Handling Permissions

As per Beacon specification there are three types of permissions:

  • PUBLIC - data available for anyone;
  • REGISTERED - data available for users registered on a service for special credentials e.g. ELIXIR bona_fide or researcher status. Requires a JWT Token;
  • CONTROLLED - data available for users that have been granted access to a protected resource by a Data Access Committee (DAC).

Note

In this page we are illustrating permissions according to: GA4GH Authentication and Authorization Infrastructure (AAI) OpenID Connect Profile.

Registered Data

For retrieving REGISTERED permissions the function below forwards the TOKEN to another server (e.g ELIXIR userinfo endpoint) that validates the information in the token is for a registered user/token and retrieves a JSON message that contains data regarding the Bona Fide status. Custom servers can be set up to mimic this functionality.

    {
        "ga4gh_visa_v1": {
            "type": "ResearcherStatus",
            "value": "https://doi.org/10.1038/s41431-018-0219-y",
            "source": "https://ga4gh.org/duri/no_org",
            "by": "peer",
            "asserted": 1539017776,
            "expires": 1593165413
        }
    }

The function below then checks for the existence of the ga4gh.AcceptedTermsAndPolicies and ga4gh.ResearcherStatus keys, which will indicate, that the user has agreed to follow ethical researcher practices, and has been recognised by another esteemed researcher.
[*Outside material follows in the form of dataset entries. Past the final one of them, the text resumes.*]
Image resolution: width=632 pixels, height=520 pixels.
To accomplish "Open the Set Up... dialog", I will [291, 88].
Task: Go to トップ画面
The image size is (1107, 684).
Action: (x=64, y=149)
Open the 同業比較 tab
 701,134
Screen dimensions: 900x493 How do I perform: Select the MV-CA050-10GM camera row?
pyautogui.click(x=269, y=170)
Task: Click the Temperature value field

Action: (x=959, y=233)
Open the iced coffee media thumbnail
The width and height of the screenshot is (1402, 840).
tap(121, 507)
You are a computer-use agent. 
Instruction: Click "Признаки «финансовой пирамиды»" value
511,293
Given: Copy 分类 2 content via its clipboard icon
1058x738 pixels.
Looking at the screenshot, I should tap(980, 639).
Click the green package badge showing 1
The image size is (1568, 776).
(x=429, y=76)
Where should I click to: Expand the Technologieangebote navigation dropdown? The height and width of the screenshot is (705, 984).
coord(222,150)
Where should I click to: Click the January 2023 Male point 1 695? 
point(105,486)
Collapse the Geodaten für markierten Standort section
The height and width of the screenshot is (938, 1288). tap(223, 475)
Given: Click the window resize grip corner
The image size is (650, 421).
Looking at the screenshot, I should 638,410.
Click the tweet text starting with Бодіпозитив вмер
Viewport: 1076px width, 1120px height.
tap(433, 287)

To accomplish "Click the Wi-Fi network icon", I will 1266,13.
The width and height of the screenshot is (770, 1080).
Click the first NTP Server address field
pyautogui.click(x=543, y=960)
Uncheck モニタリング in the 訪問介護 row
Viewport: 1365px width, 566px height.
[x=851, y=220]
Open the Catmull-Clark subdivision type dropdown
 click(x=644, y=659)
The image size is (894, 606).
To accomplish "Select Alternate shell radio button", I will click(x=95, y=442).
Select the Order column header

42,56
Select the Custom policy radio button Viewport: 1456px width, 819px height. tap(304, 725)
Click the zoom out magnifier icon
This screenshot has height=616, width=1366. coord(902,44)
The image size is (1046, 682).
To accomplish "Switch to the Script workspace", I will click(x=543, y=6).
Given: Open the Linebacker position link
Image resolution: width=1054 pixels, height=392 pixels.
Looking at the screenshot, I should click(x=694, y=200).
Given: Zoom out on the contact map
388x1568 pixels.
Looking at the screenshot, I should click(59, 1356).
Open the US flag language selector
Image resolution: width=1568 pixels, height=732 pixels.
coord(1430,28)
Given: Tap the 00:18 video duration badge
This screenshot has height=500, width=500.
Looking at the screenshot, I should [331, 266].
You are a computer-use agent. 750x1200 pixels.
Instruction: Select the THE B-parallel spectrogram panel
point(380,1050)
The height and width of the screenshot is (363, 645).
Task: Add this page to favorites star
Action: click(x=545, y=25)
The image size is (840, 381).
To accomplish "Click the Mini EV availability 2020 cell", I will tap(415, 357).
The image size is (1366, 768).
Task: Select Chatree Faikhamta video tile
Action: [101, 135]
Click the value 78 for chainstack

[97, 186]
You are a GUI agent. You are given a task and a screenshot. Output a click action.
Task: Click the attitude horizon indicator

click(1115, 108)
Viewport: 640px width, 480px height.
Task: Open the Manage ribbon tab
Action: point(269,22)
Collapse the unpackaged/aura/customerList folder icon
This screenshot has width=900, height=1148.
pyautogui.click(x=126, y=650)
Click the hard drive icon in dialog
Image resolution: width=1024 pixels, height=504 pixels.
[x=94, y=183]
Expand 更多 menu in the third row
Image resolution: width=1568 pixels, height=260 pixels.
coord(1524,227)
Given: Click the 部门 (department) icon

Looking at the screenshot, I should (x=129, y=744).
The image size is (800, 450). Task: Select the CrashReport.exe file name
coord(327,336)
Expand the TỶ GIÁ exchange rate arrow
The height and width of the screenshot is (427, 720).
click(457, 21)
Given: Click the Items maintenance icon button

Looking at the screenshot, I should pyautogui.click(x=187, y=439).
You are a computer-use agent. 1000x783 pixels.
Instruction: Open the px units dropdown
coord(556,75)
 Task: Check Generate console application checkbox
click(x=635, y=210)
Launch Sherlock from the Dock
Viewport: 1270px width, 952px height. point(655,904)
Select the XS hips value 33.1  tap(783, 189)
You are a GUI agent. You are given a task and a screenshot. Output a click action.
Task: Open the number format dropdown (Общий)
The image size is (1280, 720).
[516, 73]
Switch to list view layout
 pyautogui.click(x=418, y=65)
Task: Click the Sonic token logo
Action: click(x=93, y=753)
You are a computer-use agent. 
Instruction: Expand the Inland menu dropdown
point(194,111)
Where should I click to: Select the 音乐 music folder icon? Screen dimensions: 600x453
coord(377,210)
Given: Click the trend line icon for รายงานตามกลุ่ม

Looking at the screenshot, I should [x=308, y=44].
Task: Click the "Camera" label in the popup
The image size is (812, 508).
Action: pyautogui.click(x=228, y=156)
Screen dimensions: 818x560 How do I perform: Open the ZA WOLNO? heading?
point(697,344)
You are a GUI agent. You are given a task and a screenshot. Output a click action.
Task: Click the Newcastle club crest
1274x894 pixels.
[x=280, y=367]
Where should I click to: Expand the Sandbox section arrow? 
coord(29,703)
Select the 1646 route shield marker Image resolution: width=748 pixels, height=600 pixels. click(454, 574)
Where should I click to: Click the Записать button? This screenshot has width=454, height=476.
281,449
async def get_ga4gh_bona_fide(passports):
    """Retrieve Bona Fide status from GA4GH JWT claim."""
    LOG.info("Parsing GA4GH bona fide claims.")

    # User must have agreed to terms, and been recognized by a peer to be granted Bona Fide status
    terms = False
    status = False

    for passport in passports:
        # Check for the `type` of visa to determine if to look for `terms` or `status`
        #
        # CHECK FOR TERMS
        passport_type = passport[2].get('ga4gh_visa_v1', {}).get('type')
        passport_value = passport[2].get('ga4gh_visa_v1', {}).get('value')
        if passport_type in 'AcceptedTermsAndPolicies' and passport_value == OAUTH2_CONFIG.bona_fide_value:
            # This passport has the correct type and value, next step is to validate it
            #
            # Decode passport and validate its contents
            # If the validation passes, terms will be set to True
            # If the validation fails, an exception will be raised
            # (and ignored since it's not fatal), and terms will remain False
            await validate_passport(passport)
            # The token is validated, therefore the terms are accepted
            terms = True
        #
        # CHECK FOR STATUS
        if passport_value == OAUTH2_CONFIG.bona_fide_value and passport_type == 'ResearcherStatus':
            # Check if the visa contains a bona fide value
            # This passport has the correct type and value, next step is to validate it
            #
            # Decode passport and validate its contents
            # If the validation passes, status will be set to True
            # If the validation fails, an exception will be raised
            # (and ignored since it's not fatal), and status will remain False
            await validate_passport(passport)
            # The token is validated, therefore the status is accepted
            status = True

        # User has agreed to terms and has been recognized by a peer, return True for Bona Fide status

Note

The ga4gh.AcceptedTermsAndPolicies and ga4gh.ResearcherStatus keys’ values must be equal to those mandated by GA4GH.

Controlled Data

Note

See https://tools.ietf.org/html/rfc7519 for more information on claims and JWT. A short intro on the JSON Web Tokens available at: https://jwt.io/introduction/

In order to retrieve permissions for the CONTROLLED datasets via a JWT token, we added a permissions module beacon_api.permissions() that aims to act as a platform where add-ons are placed for processing different styles of permissions claims.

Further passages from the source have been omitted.